--- Your objective ---
How many lines below include the string "plus"? State the number alone.

--- Excerpted data ---
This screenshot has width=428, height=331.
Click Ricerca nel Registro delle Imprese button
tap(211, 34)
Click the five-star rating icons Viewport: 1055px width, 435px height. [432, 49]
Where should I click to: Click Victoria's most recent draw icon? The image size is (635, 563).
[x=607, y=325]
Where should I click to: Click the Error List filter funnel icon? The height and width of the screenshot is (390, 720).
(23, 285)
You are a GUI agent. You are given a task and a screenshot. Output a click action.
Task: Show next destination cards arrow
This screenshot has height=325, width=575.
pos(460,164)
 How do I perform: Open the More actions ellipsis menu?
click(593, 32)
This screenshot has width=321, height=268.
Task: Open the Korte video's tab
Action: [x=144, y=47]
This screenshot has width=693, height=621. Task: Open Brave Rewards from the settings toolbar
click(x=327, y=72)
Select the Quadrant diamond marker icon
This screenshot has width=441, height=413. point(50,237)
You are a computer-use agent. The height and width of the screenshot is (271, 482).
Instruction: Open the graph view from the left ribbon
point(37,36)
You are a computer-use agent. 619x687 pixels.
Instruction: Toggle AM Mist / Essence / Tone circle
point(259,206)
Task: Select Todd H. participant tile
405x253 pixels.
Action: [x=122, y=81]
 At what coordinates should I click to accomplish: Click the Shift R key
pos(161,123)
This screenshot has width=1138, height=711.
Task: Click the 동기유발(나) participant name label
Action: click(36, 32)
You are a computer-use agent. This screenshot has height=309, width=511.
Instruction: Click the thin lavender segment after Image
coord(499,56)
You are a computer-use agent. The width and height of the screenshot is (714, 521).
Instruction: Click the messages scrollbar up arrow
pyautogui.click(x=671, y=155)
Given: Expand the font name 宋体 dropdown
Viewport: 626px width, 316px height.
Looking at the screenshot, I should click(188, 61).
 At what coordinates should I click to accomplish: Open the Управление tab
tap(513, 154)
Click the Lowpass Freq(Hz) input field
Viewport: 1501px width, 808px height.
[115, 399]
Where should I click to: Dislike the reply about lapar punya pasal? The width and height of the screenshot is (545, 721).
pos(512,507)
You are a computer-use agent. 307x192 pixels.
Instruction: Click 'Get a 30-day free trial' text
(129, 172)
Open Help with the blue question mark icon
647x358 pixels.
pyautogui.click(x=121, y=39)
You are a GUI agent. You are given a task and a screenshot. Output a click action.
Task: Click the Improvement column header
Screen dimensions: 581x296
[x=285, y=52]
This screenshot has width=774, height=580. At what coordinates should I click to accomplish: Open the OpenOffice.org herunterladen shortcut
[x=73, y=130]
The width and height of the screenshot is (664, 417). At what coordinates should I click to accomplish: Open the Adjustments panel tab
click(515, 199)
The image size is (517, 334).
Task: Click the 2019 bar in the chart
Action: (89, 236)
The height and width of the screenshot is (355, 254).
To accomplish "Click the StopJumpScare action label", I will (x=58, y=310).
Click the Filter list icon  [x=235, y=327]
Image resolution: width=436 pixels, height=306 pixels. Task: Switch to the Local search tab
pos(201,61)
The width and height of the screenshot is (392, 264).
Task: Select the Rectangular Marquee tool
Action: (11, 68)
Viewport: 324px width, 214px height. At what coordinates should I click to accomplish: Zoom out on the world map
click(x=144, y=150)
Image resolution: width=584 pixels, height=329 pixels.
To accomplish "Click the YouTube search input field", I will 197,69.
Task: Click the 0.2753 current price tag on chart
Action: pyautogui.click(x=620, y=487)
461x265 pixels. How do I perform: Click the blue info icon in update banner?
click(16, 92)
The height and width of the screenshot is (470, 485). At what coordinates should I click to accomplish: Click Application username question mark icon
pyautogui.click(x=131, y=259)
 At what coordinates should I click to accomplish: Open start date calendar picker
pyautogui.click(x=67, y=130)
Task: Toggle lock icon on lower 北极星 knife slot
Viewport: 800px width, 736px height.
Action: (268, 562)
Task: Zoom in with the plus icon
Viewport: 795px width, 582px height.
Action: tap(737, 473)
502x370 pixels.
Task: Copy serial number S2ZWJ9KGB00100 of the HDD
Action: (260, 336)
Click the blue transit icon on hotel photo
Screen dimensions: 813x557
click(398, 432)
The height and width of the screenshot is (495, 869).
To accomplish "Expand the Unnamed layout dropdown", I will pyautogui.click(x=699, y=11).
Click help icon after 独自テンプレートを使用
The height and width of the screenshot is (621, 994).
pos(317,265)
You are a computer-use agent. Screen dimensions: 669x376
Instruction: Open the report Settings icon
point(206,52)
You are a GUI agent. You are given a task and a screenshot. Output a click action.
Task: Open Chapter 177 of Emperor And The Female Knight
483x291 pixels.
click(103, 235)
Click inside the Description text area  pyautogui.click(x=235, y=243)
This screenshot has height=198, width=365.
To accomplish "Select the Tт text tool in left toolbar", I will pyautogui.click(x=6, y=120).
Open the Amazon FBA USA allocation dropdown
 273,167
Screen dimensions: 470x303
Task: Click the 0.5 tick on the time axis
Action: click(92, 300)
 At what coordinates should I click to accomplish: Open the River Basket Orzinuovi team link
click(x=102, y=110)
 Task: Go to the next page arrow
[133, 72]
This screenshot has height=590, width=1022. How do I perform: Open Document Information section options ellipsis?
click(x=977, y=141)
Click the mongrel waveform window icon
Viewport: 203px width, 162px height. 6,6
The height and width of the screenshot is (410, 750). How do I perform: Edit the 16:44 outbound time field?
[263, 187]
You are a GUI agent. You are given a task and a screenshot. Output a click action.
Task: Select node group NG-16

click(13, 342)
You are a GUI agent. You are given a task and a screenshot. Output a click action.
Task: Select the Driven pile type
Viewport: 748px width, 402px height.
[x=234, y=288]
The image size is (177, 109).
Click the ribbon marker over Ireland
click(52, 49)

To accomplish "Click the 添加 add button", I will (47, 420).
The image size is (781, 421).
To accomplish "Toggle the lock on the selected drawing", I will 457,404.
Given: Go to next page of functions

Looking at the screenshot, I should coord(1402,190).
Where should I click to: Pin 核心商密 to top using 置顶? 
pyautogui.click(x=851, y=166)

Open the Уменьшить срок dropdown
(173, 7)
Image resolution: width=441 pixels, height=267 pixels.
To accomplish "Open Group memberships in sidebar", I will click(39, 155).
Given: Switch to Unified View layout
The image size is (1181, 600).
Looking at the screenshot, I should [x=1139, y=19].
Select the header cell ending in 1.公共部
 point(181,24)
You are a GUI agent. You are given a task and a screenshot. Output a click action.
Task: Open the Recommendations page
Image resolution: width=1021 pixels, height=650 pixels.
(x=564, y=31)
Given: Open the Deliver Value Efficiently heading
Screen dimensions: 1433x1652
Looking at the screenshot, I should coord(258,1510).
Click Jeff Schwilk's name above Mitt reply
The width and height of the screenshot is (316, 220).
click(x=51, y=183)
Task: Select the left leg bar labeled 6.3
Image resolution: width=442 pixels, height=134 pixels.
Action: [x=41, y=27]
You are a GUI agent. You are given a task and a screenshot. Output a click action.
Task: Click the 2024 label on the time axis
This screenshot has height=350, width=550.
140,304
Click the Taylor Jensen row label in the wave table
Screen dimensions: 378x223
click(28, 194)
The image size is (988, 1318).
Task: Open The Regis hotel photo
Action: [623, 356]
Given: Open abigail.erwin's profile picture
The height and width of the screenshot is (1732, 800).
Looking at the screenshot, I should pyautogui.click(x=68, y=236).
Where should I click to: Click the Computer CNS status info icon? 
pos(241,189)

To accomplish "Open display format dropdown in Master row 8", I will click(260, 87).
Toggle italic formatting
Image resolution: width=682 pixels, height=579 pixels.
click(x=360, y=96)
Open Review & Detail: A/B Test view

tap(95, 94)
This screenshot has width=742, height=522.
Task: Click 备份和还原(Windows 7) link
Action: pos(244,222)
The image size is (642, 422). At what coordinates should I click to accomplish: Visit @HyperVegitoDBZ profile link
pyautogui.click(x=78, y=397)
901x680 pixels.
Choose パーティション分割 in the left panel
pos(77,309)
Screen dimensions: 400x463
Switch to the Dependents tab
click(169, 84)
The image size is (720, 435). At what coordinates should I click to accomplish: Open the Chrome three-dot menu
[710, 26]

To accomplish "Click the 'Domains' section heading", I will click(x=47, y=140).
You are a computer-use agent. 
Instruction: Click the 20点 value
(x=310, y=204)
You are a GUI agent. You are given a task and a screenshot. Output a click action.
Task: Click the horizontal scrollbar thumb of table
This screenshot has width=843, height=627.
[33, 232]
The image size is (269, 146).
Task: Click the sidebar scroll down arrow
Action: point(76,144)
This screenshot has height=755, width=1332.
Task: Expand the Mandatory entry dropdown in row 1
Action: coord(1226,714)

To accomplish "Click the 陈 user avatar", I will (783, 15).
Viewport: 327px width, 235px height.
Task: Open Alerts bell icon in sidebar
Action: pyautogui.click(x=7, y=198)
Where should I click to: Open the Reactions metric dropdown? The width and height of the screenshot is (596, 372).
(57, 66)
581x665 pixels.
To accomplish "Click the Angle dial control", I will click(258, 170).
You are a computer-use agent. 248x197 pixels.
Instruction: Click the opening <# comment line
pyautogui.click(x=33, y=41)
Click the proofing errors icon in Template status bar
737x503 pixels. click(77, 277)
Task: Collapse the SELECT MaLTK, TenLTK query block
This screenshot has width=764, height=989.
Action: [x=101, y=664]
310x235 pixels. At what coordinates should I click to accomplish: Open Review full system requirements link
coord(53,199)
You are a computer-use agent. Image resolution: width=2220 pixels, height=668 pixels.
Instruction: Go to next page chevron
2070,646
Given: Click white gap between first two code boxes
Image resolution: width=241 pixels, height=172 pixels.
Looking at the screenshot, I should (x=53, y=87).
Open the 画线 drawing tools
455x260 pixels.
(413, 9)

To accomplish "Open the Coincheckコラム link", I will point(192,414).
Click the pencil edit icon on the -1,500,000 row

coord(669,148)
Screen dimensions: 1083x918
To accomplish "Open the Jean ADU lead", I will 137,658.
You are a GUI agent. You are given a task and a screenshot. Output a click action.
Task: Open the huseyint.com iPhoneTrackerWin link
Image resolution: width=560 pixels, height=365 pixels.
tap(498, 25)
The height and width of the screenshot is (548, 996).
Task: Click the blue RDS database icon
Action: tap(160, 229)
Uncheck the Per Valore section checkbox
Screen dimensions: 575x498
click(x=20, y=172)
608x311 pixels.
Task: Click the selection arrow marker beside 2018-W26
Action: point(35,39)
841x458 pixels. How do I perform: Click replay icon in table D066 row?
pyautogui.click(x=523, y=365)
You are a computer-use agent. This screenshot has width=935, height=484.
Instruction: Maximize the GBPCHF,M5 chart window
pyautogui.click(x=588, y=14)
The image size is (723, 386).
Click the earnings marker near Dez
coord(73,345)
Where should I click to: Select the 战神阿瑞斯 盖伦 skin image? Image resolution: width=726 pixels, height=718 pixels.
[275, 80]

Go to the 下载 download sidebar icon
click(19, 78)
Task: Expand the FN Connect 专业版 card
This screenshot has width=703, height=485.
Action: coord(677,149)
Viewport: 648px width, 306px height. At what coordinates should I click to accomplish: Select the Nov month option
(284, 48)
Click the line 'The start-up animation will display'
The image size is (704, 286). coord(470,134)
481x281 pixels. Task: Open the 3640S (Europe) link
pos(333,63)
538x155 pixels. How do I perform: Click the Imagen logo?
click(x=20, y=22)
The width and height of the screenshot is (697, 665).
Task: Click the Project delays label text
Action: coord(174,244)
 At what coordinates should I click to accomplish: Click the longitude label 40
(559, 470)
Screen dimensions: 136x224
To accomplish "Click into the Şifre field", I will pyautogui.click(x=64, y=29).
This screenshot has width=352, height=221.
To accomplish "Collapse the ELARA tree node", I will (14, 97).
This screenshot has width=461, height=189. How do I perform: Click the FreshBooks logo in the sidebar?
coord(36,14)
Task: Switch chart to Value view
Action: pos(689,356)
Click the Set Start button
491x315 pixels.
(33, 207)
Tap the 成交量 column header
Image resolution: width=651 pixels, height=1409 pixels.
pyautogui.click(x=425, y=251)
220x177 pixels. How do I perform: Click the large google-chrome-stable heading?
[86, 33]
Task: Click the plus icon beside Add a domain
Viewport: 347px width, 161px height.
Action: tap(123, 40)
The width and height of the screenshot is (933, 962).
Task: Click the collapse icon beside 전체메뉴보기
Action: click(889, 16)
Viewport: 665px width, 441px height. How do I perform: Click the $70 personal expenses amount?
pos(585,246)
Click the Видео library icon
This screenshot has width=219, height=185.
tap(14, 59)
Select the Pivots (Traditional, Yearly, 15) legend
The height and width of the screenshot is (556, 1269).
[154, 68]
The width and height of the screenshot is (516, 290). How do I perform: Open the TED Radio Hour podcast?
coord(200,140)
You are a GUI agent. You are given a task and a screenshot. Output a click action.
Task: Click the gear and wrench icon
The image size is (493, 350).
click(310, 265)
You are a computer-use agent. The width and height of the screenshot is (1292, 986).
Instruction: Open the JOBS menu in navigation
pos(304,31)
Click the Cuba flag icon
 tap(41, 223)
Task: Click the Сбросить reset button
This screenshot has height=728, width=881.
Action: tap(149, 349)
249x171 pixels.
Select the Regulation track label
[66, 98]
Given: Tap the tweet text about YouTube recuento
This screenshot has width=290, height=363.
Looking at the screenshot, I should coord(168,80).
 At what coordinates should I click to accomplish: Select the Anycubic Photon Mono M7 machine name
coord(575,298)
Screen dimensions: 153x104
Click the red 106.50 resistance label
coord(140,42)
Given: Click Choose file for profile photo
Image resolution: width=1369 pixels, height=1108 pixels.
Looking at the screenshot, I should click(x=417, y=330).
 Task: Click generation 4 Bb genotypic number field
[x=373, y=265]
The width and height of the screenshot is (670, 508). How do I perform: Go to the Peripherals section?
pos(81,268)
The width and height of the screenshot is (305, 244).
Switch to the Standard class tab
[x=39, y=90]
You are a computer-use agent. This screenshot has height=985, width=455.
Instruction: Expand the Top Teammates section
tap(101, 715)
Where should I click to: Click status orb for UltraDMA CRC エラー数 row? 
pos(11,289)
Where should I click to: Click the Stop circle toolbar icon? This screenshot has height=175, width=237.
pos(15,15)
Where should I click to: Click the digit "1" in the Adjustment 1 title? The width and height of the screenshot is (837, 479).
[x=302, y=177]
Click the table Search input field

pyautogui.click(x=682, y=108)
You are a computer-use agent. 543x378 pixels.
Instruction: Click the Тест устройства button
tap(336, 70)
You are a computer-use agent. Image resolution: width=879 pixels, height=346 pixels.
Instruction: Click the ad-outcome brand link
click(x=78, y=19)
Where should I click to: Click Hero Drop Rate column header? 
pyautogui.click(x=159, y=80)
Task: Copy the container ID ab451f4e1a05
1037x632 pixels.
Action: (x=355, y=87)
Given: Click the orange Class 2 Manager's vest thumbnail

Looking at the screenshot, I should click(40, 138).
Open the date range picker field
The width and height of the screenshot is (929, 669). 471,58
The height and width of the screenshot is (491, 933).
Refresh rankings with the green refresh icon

--- Solution for this task ---
2